» Stored entries:
───
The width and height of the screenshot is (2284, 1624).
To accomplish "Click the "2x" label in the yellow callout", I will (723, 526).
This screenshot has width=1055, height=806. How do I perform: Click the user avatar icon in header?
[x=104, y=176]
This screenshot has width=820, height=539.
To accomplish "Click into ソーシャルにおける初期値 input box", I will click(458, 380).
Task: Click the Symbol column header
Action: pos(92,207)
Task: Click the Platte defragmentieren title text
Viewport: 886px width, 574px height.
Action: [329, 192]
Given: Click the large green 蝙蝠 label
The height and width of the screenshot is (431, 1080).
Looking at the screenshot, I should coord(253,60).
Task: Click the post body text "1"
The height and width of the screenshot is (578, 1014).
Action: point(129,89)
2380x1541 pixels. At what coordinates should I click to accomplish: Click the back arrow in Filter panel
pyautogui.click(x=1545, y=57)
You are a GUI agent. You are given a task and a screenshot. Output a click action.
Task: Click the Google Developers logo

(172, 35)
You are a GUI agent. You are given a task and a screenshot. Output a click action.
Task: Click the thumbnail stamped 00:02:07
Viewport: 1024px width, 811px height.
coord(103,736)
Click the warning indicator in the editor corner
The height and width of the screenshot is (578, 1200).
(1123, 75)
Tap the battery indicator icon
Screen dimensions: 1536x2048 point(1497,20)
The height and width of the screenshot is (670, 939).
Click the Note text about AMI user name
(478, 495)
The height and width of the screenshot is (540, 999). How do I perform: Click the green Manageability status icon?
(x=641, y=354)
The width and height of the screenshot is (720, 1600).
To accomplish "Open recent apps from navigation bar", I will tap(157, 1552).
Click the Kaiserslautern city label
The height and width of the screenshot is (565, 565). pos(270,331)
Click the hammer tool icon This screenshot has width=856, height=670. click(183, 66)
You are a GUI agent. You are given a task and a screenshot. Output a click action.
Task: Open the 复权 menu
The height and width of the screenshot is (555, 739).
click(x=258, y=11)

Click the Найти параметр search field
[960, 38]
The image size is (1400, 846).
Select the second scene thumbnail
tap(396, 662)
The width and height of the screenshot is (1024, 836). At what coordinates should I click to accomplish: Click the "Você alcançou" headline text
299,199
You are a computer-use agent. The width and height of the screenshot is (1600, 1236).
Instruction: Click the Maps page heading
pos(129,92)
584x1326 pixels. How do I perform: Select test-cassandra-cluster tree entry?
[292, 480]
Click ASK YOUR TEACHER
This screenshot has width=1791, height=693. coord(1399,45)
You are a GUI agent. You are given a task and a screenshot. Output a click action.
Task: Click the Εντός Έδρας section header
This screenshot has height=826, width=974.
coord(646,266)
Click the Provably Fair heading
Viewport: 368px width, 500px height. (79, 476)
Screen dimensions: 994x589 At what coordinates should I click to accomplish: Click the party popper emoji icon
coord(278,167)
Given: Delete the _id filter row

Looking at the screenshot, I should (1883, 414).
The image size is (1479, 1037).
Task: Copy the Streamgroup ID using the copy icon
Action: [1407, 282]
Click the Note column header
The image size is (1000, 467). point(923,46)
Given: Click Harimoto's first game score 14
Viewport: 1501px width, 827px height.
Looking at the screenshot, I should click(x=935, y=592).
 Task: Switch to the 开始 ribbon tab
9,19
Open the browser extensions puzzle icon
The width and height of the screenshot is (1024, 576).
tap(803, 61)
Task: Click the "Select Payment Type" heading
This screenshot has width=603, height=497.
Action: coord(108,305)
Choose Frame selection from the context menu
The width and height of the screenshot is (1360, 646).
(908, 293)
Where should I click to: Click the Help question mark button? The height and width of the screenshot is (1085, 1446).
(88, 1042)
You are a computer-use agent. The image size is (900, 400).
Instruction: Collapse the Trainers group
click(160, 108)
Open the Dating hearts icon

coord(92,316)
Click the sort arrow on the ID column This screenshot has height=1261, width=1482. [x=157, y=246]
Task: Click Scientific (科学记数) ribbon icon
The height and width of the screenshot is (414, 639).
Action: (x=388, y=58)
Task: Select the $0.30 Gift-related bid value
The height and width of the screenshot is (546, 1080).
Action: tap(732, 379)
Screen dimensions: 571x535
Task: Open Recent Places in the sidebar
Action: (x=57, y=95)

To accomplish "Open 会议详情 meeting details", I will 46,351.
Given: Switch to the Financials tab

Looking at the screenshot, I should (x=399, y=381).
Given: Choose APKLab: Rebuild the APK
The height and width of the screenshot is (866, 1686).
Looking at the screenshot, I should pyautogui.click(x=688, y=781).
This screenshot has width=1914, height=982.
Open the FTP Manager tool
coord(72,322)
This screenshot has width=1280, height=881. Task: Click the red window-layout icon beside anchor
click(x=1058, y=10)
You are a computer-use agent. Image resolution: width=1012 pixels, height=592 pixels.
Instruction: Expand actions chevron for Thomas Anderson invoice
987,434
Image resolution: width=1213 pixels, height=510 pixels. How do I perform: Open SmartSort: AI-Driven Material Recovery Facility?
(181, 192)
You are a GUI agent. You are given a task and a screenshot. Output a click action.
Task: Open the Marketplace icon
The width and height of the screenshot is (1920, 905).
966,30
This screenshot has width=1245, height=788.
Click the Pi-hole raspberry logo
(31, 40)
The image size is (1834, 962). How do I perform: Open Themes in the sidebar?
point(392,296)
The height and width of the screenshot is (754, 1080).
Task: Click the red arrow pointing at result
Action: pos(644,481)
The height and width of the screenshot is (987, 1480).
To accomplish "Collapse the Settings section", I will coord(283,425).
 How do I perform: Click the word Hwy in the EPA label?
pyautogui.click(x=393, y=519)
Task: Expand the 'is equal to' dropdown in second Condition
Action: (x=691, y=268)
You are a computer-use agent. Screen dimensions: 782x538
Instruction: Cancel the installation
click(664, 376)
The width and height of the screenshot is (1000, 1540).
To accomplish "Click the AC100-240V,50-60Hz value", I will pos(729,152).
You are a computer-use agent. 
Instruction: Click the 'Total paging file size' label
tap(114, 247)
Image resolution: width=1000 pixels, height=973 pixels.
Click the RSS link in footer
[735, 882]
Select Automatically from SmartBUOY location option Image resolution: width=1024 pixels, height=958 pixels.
───
» Instructions for the task:
Update the material above by replacing every "You are a GUI agent" with "You are a screen-navigation agent" and leaving all other text unchanged.

» Response to this task:
The width and height of the screenshot is (2284, 1624).
To accomplish "Click the "2x" label in the yellow callout", I will (723, 526).
This screenshot has width=1055, height=806. How do I perform: Click the user avatar icon in header?
[x=104, y=176]
This screenshot has width=820, height=539.
To accomplish "Click into ソーシャルにおける初期値 input box", I will click(458, 380).
Task: Click the Symbol column header
Action: pos(92,207)
Task: Click the Platte defragmentieren title text
Viewport: 886px width, 574px height.
Action: [329, 192]
Given: Click the large green 蝙蝠 label
The height and width of the screenshot is (431, 1080).
Looking at the screenshot, I should coord(253,60).
Task: Click the post body text "1"
The height and width of the screenshot is (578, 1014).
Action: point(129,89)
2380x1541 pixels. At what coordinates should I click to accomplish: Click the back arrow in Filter panel
pyautogui.click(x=1545, y=57)
You are a screen-navigation agent. You are given a task and a screenshot. Output a click action.
Task: Click the Google Developers logo

(172, 35)
You are a screen-navigation agent. You are given a task and a screenshot. Output a click action.
Task: Click the thumbnail stamped 00:02:07
Viewport: 1024px width, 811px height.
coord(103,736)
Click the warning indicator in the editor corner
The height and width of the screenshot is (578, 1200).
(1123, 75)
Tap the battery indicator icon
Screen dimensions: 1536x2048 point(1497,20)
The height and width of the screenshot is (670, 939).
Click the Note text about AMI user name
(478, 495)
The height and width of the screenshot is (540, 999). How do I perform: Click the green Manageability status icon?
(x=641, y=354)
The width and height of the screenshot is (720, 1600).
To accomplish "Open recent apps from navigation bar", I will tap(157, 1552).
Click the Kaiserslautern city label
The height and width of the screenshot is (565, 565). pos(270,331)
Click the hammer tool icon This screenshot has width=856, height=670. click(183, 66)
You are a screen-navigation agent. You are given a task and a screenshot. Output a click action.
Task: Open the 复权 menu
The height and width of the screenshot is (555, 739).
click(x=258, y=11)

Click the Найти параметр search field
[960, 38]
The image size is (1400, 846).
Select the second scene thumbnail
tap(396, 662)
The width and height of the screenshot is (1024, 836). At what coordinates should I click to accomplish: Click the "Você alcançou" headline text
299,199
You are a computer-use agent. The width and height of the screenshot is (1600, 1236).
Instruction: Click the Maps page heading
pos(129,92)
584x1326 pixels. How do I perform: Select test-cassandra-cluster tree entry?
[292, 480]
Click ASK YOUR TEACHER
This screenshot has width=1791, height=693. coord(1399,45)
You are a screen-navigation agent. You are given a task and a screenshot. Output a click action.
Task: Click the Εντός Έδρας section header
This screenshot has height=826, width=974.
coord(646,266)
Click the Provably Fair heading
Viewport: 368px width, 500px height. (79, 476)
Screen dimensions: 994x589 At what coordinates should I click to accomplish: Click the party popper emoji icon
coord(278,167)
Given: Delete the _id filter row

Looking at the screenshot, I should (1883, 414).
The image size is (1479, 1037).
Task: Copy the Streamgroup ID using the copy icon
Action: [1407, 282]
Click the Note column header
The image size is (1000, 467). point(923,46)
Given: Click Harimoto's first game score 14
Viewport: 1501px width, 827px height.
Looking at the screenshot, I should click(x=935, y=592).
 Task: Switch to the 开始 ribbon tab
9,19
Open the browser extensions puzzle icon
The width and height of the screenshot is (1024, 576).
tap(803, 61)
Task: Click the "Select Payment Type" heading
This screenshot has width=603, height=497.
Action: coord(108,305)
Choose Frame selection from the context menu
The width and height of the screenshot is (1360, 646).
(908, 293)
Where should I click to: Click the Help question mark button? The height and width of the screenshot is (1085, 1446).
(88, 1042)
You are a computer-use agent. The image size is (900, 400).
Instruction: Collapse the Trainers group
click(160, 108)
Open the Dating hearts icon

coord(92,316)
Click the sort arrow on the ID column This screenshot has height=1261, width=1482. [x=157, y=246]
Task: Click Scientific (科学记数) ribbon icon
The height and width of the screenshot is (414, 639).
Action: (x=388, y=58)
Task: Select the $0.30 Gift-related bid value
The height and width of the screenshot is (546, 1080).
Action: tap(732, 379)
Screen dimensions: 571x535
Task: Open Recent Places in the sidebar
Action: (x=57, y=95)

To accomplish "Open 会议详情 meeting details", I will 46,351.
Given: Switch to the Financials tab

Looking at the screenshot, I should (x=399, y=381).
Given: Choose APKLab: Rebuild the APK
The height and width of the screenshot is (866, 1686).
Looking at the screenshot, I should pyautogui.click(x=688, y=781).
This screenshot has width=1914, height=982.
Open the FTP Manager tool
coord(72,322)
This screenshot has width=1280, height=881. Task: Click the red window-layout icon beside anchor
click(x=1058, y=10)
You are a computer-use agent. Image resolution: width=1012 pixels, height=592 pixels.
Instruction: Expand actions chevron for Thomas Anderson invoice
987,434
Image resolution: width=1213 pixels, height=510 pixels. How do I perform: Open SmartSort: AI-Driven Material Recovery Facility?
(181, 192)
You are a screen-navigation agent. You are given a task and a screenshot. Output a click action.
Task: Open the Marketplace icon
The width and height of the screenshot is (1920, 905).
966,30
This screenshot has width=1245, height=788.
Click the Pi-hole raspberry logo
(31, 40)
The image size is (1834, 962). How do I perform: Open Themes in the sidebar?
point(392,296)
The height and width of the screenshot is (754, 1080).
Task: Click the red arrow pointing at result
Action: pos(644,481)
The height and width of the screenshot is (987, 1480).
To accomplish "Collapse the Settings section", I will coord(283,425).
 How do I perform: Click the word Hwy in the EPA label?
pyautogui.click(x=393, y=519)
Task: Expand the 'is equal to' dropdown in second Condition
Action: (x=691, y=268)
You are a computer-use agent. Screen dimensions: 782x538
Instruction: Cancel the installation
click(664, 376)
The width and height of the screenshot is (1000, 1540).
To accomplish "Click the AC100-240V,50-60Hz value", I will pos(729,152).
You are a computer-use agent. 
Instruction: Click the 'Total paging file size' label
tap(114, 247)
Image resolution: width=1000 pixels, height=973 pixels.
Click the RSS link in footer
[735, 882]
Select Automatically from SmartBUOY location option Image resolution: width=1024 pixels, height=958 pixels.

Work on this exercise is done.